We don't want to necessarily take the thinking and creativity from the soldier from the system, but we do want to minimize the workload that a soldier has to undertake to be effective in terms of achieving a mission.
So I think developing adaptive systems, using model-based systems engineering and design, everyone's doing it.
How do you build that into the system so that when you ship it and export it to the next customer, they have the sovereign capability to upgrade, modify, and sustain through life that system.
And then being able to bring those different customers together to help optimize what the system looks like for the next customer, which will be the U.S. Army, if I have my way with it.
So anyway, that's what we're doing.
And it's co-development.
It's cooperative development kind of in sync so that we can create better systems that meet the needs of our entire customer base and future prospective customers.

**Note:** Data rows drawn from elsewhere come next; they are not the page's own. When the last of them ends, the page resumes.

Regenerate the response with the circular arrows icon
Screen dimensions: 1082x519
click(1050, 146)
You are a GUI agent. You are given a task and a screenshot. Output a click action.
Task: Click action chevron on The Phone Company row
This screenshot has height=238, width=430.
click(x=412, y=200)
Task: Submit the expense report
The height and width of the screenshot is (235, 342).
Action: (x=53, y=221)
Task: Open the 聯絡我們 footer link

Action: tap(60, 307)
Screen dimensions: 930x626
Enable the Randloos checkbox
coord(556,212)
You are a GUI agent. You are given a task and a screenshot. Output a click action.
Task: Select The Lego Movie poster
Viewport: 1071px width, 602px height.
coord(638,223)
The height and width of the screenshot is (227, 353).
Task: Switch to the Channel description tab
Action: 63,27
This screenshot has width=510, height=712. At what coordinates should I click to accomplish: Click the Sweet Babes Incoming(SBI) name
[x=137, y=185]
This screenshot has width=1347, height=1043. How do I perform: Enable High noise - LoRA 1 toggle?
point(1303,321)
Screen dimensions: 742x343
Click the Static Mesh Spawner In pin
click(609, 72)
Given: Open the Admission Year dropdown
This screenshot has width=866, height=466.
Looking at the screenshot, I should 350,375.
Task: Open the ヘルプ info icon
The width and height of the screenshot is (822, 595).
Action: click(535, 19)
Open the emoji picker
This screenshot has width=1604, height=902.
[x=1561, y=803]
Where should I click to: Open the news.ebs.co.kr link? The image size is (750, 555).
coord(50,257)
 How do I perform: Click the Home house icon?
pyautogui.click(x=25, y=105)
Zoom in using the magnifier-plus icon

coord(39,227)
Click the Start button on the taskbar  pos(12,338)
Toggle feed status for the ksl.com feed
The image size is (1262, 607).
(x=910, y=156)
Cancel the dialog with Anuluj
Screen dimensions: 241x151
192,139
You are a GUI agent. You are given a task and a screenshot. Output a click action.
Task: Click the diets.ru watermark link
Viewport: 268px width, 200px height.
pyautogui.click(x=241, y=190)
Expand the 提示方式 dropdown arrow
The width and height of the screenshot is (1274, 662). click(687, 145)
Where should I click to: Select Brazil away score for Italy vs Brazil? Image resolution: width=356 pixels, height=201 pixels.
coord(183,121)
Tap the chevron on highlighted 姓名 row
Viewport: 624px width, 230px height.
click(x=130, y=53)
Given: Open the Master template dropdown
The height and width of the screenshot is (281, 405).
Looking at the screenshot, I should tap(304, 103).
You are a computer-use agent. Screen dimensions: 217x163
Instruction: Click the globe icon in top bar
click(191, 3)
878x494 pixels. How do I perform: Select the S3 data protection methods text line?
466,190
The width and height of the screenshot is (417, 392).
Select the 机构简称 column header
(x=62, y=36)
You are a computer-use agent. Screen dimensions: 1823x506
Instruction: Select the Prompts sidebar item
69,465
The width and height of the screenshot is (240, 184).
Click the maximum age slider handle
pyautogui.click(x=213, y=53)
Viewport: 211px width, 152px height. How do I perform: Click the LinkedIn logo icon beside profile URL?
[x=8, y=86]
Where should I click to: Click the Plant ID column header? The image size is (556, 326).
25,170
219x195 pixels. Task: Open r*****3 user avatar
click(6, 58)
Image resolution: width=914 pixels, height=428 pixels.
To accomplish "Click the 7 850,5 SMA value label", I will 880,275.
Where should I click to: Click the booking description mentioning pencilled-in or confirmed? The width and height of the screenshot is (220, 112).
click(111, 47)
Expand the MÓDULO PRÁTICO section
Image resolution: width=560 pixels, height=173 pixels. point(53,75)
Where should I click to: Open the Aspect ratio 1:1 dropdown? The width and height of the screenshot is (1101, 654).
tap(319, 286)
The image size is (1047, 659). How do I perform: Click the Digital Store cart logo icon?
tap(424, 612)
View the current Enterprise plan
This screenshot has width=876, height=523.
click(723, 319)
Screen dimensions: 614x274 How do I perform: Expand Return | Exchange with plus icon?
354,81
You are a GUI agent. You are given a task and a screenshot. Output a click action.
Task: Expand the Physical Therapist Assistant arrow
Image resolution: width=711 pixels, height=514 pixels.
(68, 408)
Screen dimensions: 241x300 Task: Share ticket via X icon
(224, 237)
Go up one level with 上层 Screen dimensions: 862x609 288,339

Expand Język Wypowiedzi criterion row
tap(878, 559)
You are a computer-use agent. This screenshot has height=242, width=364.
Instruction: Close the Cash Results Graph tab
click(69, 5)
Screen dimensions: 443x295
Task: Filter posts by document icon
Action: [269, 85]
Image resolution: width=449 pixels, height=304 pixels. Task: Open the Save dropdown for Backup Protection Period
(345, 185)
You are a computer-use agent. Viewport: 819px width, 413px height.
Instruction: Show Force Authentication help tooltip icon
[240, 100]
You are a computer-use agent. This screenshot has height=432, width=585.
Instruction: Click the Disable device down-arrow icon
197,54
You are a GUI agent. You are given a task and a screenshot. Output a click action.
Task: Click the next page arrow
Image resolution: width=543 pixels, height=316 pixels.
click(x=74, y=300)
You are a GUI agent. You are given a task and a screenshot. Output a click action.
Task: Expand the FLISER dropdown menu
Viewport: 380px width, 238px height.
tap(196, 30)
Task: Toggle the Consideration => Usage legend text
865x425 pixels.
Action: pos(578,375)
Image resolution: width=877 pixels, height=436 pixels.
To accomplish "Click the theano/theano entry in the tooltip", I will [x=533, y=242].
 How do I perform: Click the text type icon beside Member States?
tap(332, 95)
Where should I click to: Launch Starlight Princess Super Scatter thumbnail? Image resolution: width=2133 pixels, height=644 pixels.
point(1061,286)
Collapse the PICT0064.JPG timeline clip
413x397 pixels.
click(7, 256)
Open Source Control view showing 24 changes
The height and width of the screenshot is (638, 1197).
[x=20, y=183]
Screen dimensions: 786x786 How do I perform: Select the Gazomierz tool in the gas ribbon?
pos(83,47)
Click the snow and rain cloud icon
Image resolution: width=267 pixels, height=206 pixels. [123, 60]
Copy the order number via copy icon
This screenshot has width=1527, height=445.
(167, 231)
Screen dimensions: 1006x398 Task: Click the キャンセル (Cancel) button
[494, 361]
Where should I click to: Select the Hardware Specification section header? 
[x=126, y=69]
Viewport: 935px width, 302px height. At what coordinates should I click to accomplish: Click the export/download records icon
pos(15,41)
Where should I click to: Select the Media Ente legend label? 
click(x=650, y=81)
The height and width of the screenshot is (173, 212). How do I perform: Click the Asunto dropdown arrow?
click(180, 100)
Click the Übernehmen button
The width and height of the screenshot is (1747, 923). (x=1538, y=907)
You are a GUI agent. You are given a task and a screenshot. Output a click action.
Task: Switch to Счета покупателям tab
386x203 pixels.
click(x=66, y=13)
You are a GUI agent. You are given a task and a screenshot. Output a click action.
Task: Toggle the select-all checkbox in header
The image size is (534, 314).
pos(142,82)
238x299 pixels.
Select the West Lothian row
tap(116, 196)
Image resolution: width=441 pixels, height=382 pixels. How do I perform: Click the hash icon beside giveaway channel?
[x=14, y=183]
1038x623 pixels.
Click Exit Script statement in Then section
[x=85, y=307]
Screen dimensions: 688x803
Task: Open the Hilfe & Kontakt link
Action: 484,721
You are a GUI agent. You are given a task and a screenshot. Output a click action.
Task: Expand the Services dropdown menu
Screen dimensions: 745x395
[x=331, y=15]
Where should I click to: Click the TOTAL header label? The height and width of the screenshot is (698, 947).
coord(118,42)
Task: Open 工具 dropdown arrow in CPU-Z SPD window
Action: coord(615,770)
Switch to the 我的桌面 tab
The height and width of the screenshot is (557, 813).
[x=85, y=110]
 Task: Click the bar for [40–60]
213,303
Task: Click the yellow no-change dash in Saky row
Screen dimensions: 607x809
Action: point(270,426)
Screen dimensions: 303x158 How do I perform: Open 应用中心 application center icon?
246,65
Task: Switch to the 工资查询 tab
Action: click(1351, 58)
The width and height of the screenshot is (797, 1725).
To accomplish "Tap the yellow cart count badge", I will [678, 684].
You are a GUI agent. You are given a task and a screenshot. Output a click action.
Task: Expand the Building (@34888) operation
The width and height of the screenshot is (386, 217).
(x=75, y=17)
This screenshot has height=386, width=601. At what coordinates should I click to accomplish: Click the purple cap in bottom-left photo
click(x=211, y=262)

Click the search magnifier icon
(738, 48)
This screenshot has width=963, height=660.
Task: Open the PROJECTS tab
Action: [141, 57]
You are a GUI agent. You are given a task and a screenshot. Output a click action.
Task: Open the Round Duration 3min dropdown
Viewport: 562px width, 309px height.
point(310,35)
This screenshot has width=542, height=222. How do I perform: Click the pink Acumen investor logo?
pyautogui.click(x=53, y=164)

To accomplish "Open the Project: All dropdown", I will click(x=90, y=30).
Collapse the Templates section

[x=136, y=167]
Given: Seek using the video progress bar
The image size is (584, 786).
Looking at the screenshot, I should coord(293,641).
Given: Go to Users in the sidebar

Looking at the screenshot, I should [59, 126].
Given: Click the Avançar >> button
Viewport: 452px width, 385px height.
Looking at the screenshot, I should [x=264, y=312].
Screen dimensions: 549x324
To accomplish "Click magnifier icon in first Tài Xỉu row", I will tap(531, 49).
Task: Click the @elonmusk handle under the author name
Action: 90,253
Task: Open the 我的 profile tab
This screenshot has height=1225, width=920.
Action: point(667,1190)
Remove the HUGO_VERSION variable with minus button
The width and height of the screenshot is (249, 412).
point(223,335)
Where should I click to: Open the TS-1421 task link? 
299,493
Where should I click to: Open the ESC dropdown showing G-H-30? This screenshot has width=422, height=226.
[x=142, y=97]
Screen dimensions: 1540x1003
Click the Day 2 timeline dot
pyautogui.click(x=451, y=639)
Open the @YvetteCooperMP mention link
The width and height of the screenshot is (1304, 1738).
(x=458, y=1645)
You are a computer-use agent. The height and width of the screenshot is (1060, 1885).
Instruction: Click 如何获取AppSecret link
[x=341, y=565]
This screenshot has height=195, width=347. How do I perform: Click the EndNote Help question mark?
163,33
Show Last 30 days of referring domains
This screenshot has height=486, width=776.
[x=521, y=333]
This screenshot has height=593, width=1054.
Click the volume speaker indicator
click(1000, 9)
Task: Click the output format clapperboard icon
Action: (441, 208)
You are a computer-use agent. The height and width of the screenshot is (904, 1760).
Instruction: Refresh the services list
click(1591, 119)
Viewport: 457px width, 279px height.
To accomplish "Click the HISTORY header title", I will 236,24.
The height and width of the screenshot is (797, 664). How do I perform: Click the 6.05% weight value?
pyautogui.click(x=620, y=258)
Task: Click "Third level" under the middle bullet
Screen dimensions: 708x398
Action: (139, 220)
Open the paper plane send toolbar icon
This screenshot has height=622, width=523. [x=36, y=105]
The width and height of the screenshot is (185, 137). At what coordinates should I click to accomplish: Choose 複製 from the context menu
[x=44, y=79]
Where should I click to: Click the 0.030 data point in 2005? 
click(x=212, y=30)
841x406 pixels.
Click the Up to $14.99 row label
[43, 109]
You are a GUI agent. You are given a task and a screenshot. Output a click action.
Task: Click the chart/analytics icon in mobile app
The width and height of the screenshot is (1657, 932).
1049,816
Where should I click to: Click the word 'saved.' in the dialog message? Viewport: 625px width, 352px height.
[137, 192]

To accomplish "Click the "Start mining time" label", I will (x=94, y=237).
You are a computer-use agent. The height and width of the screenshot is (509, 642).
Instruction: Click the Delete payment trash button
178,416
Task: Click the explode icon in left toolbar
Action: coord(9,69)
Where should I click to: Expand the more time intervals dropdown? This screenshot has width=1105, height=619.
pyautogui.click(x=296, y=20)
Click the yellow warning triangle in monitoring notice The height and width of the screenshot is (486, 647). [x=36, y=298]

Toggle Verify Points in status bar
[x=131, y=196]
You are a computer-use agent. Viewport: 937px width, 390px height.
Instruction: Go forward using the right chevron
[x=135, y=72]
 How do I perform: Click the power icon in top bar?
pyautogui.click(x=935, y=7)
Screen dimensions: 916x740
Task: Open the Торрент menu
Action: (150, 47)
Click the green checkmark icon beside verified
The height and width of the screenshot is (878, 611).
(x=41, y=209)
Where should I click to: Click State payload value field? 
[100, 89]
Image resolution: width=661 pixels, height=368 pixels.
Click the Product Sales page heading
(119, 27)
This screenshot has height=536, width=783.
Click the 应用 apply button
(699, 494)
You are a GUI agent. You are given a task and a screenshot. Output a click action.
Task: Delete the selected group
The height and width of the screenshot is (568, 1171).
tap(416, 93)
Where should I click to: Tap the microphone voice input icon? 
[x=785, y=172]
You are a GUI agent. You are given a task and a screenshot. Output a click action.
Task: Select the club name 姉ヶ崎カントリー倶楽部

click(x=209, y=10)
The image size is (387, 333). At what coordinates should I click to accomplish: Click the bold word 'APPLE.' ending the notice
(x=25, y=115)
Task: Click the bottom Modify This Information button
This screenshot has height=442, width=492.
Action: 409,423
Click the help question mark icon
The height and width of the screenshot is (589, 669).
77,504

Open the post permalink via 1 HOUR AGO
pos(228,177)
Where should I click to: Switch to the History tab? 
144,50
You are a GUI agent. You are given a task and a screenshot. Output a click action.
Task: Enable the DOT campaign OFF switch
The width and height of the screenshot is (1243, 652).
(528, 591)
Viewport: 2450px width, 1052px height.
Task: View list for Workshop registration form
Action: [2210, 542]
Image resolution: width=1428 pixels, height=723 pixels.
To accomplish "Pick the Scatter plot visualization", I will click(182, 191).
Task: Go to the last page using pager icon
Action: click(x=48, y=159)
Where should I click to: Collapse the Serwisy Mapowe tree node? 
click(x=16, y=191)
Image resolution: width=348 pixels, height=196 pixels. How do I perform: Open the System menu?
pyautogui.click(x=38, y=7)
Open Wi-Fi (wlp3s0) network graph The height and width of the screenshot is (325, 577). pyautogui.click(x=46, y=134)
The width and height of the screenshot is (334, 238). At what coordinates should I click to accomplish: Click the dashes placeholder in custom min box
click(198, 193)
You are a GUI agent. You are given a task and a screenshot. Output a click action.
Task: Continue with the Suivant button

Could you expound a bit more on this user group approach?
One approach would be a user group with only one country.
You're soliciting feedback from the different Army communities, Marine Corps, but also user groups across countries.
And then you get to the problem that Rob mentioned of, well, everybody has a different opinion on it.
Yeah, they do.
And the next one's going to be in Finland.
And the danger of getting all your customers together and even inviting prospects is that we're letting them behind the curtain.
Okay, here's what's wrong.
Here's what's not working right.
You know, what might be right for Finland might not be right for Estonia.
So those are some of the challenges that we're working on.
We have a subset, subgroup, which we have six NATO countries are buying the system.
So there's some needs in terms of interoperability that they're looking for that perhaps other customers aren't.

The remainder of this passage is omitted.